For my newest installment of Kinked Ink, I asked the incredibly thoughtful Malin James if she would like to discuss her influences as a writer of erotica, and as a writer in general. I have been especially interested in finding out what makes this woman tick.
I discovered Malin’s writings on erotica before I found her actual fiction. I’m not sure how I came across it, but her post “What I Intend When I Write About Sex” was not only thought-provoking in itself, but two links within the article led me to posts by Remittance Girl and Tamsin Flowers on the state of erotica, all of which has not only influenced my own approach to writing and thinking about the field, but has led me to some pretty damn hot stories and great discussions.

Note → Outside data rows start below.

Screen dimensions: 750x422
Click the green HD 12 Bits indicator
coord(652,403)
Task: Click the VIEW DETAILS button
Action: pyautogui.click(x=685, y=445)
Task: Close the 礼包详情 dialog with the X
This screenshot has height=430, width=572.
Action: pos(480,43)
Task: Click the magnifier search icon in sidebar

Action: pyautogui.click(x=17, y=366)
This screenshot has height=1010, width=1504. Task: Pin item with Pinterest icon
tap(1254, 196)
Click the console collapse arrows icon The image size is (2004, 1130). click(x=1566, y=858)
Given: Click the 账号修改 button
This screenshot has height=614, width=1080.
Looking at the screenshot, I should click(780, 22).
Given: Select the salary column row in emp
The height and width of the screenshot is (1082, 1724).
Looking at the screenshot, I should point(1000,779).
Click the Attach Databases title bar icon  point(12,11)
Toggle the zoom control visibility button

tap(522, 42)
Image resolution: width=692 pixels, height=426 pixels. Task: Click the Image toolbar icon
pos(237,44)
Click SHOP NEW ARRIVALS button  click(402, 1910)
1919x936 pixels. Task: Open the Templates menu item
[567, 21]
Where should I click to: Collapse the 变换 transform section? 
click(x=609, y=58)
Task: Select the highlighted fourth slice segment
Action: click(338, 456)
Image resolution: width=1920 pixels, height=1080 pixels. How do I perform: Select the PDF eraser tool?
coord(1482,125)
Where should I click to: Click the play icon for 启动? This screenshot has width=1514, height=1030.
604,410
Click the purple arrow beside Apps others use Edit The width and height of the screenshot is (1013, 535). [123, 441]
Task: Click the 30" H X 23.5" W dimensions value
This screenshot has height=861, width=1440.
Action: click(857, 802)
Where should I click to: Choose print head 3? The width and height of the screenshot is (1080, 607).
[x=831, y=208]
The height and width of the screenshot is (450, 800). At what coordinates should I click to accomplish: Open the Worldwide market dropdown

In that post, Malin documents her early struggles with navigating the perceived divide between erotica intended to arouse, and more “serious” literature meant to discover, to understand. And why do they necessarily have to be separate? Where does such a dividing line lie?
In her short fiction, often very short (I’d love to read a full novel by this writer) Malin explores just this dynamic, usually avoiding more obvious “Erotica” proper, and focusing on the decisions people make, their motivations, their longings. Hot? Yes. It’s not the BDSM I usually focus on, but there are often definite power dynamics at work, and anyone who knows my tastes knows that power dynamics are what fascinates me more than anything.
Here is Malin’s response to my invitation:
I was confronted with a choice when LN invited me to write a post for this series (thank you LN). I could either knock out a nice list of titles and why I like them, or I could actually say something. I decided to go with “say something”, so now I have to make a confession right up front—I don’t read a lot of erotica. It may just be the writer’s equivalent of the barista not drinking coffee when she’s not at work, but, for the most part, I tend to lean away from it, not because I don’t like it, but because my brain just needs a break.
That said, there are a few exceptions. Janine Ashbless’s Cover Him in Darkness is marvelous and Beautiful Losers by Remittance Girl is one of my favorite books in any genre. I also enjoy pretty much everything Emmanuelle de Maupassant has ever written, as well as The Lover by Marguerite Duras, The Story of O and, unsurprisingly, most of Anais Nin (though her diaries are, for me, particularly powerful).
What’s really influenced my erotic writing are moments of unexpected eroticism in literary or mainstream work. A good example is the library scene in Ian McEwan’s Atonement or the brother / sister dynamic in his early novel, The Cement Garden. Here are some other favorites:
• Angela Carter’s description of a tiger grooming off a woman’s skin in “The Tiger’s Bride”.
• The lush scent of lilies in “The Bloody Chamber”, Carter’s adaptation of “Bluebeard”.
• The way a girl catalogues her own body in Carter’s novella, The Magic Toyshop.
(In case it’s not fantastically obvious, I’m a huge fan of Angela Carter’s).
• The strange tension between Louis, Lestat and Claudia in Anne Rice’s Interview with the Vampire.
• The way a man describes the wind in The English Patient.
• The relentless intensity of Dracula’s predation, and the equally intense predation of his brides.
This goes way back to when I was a girl and got turned on for the first time reading a book. Unfortunately, I don’t remember now what the book was. All I know is that I had no reason to think it would arouse me, so it was delicious and a little bit baffling when that shock of arousal came out of the narrative blue.
I started reading deliberately sexy novels after that—Harlequin Historicals (I have such a soft spot for those), Exit to Eden and The Sleeping Beauty Trilogy by Anne Rice…. While I did get turned on, I didn’t get that strange, exhilarating pop! that I’d had with the first one had because I was looking for it. There was no surprise.
After a while, I figured it was a one-time thing. Then I read Marion Zimmer Bradley’s Mists of Avalon and that crazy, delicious pop! happened again. That’s when I made the connection—arousal was one thing, but that thrill of intensity came when I least expected it, and it had everything to do with the characters and their emotional / psychological contexts. Ever since then, I read widely in a ton of genres and just sort of stay open to that pop! whenever it happens. I write in much the same way.
Regardless of where my stories fall in the genre, the sex I write is basically a way of expressing a power imbalance, or a conflict, or any other intense human thing. Sex is rarely just sex—it’s need, desire, love, desperation, anger and a million other internal realities. That’s because, in the end, sex is about people, and people have motivations, and sometimes those motivations surprise them. For me, eroticism is always in the motivation. That’s where the surprise is. After imprinting on it at such a young age, I love writing that surprise, even more than I love reading it.
Malin James’s new collection of stories, Roadhouse Blues, is set to be published this summer by Go Deeper Press.